I can finally see all the good videos – the romantic, cheesy films. I don't have to stroke the fragile male ego, and other things. I don’t check with someone to see if 'its okay' to tell someone yes or no to an invitation. I can accept on the spot. No one is going to get insulted if I spend the day at the beach checking out the lifeguards. (Winks!) I don't have to worry if he will or won't call. I can spend your paycheck on what you want. “No snoring.” I am forced to enjoy and give an episode of Grey’s Anatomy my undivided attention. It doesn’t seem to be all that bad.

So…….I'm Sexy and Single. Make your move if you want. Doesn't mean I will or won't.



"The best reason for being single is: Vibrators don't talk back, you can turn them off and on, and they don't stop until they are through serving their purpose."

Wednesday, January 9, 2008

Rhea

I am a real romantic and have a great taste for the exiotic. I love feeling sea breeze in my hair, sun on my skin…..Slip those shoes off…I like to kick back. I like people to be well groomed, with a tight bod and heaps of sex appeal.As for music, its my soundtrack to the world. I like to unwind and switch off: it gives me a break from reality. I love being a little bit naughty. Being good all the time is a bore. I have got a good sense of fun and maybe an infectious giggle. I don’t have rules, and I don’t like restrictions. I make my own choices, and do as I please. For me pleasure always comes first.

The comfort of being loved makes me feel free with my words – I am a love bug. I am real romantic and a bit of dreamer. OK, life may not be a movie, but what’s wrong with thinking it is?I place real importance on friendships. I am family minded, and forge strong relationships.

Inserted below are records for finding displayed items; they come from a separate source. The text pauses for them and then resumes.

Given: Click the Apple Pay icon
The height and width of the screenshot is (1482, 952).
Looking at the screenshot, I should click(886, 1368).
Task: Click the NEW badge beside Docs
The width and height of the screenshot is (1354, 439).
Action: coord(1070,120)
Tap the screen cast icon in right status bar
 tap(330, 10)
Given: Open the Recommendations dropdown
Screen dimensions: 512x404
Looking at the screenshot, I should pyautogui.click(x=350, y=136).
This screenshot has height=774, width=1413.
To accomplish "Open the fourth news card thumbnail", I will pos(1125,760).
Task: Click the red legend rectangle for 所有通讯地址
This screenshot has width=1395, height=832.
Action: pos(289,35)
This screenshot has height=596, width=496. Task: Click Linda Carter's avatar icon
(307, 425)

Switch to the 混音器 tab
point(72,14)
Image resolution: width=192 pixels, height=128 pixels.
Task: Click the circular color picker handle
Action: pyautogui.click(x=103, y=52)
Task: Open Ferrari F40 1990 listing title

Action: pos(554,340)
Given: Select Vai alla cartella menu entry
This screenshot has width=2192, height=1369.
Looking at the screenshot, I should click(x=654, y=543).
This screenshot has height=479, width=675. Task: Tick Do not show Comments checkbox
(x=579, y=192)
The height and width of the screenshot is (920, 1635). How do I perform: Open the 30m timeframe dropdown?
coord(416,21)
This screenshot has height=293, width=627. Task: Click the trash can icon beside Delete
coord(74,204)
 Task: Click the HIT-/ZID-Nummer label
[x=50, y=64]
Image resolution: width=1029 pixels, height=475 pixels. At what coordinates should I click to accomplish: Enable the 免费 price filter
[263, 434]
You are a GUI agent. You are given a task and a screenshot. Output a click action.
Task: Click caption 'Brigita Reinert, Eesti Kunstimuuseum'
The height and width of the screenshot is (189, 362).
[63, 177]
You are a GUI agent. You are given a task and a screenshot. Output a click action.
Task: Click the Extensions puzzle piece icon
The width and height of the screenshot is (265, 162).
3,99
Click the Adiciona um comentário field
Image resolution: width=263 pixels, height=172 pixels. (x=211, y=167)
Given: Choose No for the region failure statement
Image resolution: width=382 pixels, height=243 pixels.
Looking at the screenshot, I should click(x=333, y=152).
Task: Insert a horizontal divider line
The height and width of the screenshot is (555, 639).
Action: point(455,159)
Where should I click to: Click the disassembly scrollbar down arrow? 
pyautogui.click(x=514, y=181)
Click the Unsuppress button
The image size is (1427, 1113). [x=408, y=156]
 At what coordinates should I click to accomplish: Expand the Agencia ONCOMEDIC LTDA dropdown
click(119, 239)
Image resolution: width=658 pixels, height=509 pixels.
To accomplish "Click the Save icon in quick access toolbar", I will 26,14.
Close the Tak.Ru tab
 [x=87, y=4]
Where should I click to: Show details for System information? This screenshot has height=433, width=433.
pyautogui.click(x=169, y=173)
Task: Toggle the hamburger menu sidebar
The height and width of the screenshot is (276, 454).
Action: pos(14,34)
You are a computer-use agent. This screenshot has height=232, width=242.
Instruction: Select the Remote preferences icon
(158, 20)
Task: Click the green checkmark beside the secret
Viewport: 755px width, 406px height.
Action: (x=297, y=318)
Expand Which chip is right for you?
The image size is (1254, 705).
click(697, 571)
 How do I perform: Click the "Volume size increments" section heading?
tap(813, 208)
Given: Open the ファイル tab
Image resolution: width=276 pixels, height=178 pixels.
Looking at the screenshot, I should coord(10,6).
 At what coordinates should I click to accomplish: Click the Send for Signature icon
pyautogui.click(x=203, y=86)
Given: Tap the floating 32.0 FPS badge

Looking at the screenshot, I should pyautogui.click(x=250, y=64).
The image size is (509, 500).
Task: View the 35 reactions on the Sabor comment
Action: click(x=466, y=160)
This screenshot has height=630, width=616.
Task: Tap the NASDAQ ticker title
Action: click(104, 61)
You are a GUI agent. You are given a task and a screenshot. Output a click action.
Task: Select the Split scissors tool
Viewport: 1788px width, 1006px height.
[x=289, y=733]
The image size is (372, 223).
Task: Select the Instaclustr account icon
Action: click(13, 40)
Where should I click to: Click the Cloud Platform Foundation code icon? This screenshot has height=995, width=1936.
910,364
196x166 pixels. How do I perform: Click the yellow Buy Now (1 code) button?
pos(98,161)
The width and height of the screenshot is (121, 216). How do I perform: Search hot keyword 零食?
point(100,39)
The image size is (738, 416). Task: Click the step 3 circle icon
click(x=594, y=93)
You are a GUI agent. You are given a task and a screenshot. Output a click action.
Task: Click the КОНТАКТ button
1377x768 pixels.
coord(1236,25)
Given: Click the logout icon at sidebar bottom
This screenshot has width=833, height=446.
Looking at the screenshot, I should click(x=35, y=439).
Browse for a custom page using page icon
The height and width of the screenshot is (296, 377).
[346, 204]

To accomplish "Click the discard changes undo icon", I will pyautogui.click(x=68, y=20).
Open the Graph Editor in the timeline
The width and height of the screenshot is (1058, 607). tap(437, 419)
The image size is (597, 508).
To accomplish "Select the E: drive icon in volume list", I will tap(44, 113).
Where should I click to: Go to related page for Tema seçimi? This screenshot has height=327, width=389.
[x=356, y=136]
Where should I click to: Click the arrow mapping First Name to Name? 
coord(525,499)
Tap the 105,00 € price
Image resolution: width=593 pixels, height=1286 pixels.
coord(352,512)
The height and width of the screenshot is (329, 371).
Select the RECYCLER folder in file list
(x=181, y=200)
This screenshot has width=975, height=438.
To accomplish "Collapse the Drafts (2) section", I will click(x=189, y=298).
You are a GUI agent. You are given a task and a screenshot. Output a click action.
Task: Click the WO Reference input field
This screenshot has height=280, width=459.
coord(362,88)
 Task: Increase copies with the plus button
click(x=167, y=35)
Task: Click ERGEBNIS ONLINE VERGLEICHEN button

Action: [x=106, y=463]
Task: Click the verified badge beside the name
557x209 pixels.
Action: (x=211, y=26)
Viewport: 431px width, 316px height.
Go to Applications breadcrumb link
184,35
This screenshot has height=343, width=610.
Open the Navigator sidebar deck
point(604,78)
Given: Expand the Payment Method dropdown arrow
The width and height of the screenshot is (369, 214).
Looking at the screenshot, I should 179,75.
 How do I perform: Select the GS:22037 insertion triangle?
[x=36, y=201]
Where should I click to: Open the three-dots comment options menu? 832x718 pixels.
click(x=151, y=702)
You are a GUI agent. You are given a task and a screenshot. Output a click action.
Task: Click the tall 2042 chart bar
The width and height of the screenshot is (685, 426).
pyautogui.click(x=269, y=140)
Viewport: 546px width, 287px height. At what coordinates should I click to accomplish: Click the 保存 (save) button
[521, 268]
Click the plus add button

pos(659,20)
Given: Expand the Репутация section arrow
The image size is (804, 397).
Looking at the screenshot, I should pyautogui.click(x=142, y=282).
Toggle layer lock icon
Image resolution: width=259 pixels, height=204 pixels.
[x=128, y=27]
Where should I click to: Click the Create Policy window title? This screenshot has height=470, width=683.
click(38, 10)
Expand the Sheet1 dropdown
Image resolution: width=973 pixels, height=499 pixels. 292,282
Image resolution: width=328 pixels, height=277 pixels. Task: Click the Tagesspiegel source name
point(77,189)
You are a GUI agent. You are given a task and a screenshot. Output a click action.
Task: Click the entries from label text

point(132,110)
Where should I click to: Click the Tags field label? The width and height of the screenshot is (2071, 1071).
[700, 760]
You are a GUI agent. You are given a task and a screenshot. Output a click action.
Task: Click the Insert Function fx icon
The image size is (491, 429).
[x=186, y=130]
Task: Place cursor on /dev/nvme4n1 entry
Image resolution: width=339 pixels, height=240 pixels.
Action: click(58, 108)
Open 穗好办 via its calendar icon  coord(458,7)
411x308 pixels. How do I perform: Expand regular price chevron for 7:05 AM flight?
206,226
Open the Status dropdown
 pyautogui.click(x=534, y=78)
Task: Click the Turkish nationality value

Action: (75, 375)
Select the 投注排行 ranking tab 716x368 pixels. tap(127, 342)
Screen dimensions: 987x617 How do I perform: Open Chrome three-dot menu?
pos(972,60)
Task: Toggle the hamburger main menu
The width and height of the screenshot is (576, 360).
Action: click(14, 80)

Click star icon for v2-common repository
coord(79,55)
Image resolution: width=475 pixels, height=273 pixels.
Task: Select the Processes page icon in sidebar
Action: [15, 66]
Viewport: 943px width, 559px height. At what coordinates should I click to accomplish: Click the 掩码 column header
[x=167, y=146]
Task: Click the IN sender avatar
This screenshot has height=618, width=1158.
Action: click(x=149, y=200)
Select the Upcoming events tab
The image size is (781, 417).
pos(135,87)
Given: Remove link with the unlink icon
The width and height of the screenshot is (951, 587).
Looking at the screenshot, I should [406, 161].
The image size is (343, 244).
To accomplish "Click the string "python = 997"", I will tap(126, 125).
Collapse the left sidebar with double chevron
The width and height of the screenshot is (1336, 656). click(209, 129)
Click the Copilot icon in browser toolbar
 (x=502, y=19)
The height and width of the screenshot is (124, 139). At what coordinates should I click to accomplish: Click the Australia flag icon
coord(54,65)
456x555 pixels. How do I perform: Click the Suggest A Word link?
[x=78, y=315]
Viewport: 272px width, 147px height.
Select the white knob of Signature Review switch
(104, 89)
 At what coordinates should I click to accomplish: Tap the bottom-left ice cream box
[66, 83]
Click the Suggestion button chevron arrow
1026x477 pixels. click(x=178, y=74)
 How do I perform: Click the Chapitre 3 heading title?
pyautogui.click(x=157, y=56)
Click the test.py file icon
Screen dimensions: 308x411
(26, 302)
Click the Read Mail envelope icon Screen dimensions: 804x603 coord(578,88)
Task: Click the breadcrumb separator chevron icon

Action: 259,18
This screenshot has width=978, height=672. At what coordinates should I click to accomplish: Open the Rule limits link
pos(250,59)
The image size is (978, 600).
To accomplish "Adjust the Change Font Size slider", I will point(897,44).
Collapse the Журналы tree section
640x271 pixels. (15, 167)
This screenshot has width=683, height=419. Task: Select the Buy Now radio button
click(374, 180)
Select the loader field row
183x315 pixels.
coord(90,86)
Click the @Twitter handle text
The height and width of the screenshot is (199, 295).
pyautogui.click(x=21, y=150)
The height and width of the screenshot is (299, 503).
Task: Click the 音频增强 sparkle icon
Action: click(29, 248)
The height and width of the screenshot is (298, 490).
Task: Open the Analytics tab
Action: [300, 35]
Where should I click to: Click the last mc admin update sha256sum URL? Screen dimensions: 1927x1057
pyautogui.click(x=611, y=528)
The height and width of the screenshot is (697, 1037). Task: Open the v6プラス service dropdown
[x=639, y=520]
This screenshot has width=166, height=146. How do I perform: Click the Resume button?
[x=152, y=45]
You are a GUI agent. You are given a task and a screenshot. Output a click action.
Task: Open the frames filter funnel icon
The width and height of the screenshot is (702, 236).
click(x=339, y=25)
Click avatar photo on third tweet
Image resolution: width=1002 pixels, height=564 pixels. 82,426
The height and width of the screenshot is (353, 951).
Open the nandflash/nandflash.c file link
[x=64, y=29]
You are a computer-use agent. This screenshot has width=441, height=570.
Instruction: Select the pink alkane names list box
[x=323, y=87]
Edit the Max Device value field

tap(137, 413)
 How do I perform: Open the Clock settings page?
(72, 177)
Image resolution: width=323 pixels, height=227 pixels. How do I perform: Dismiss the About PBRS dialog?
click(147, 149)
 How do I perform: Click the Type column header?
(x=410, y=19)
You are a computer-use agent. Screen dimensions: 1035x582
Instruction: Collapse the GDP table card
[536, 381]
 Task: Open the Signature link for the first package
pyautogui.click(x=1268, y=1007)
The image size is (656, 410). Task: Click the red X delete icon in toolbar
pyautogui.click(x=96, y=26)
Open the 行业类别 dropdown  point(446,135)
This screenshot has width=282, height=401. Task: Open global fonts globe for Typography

It is difficult to predict what will upset me, so when I do lose my cool, people don't know how to react. My temper is like that of a raging bull, and anyone trying to pacify me will be the first one to get a verbal bashing. I generally get upset when I am are cornered or when people accuse me of doing something wrong. I also hate being reminded about mistakes I have made in the past. I also have the potential to be terribly vindictive if rubbed the wrong way.

I completely believe in Mr. Forest Gump's words "Life’s like a box of a chocolates, you never know what you’re gonna get."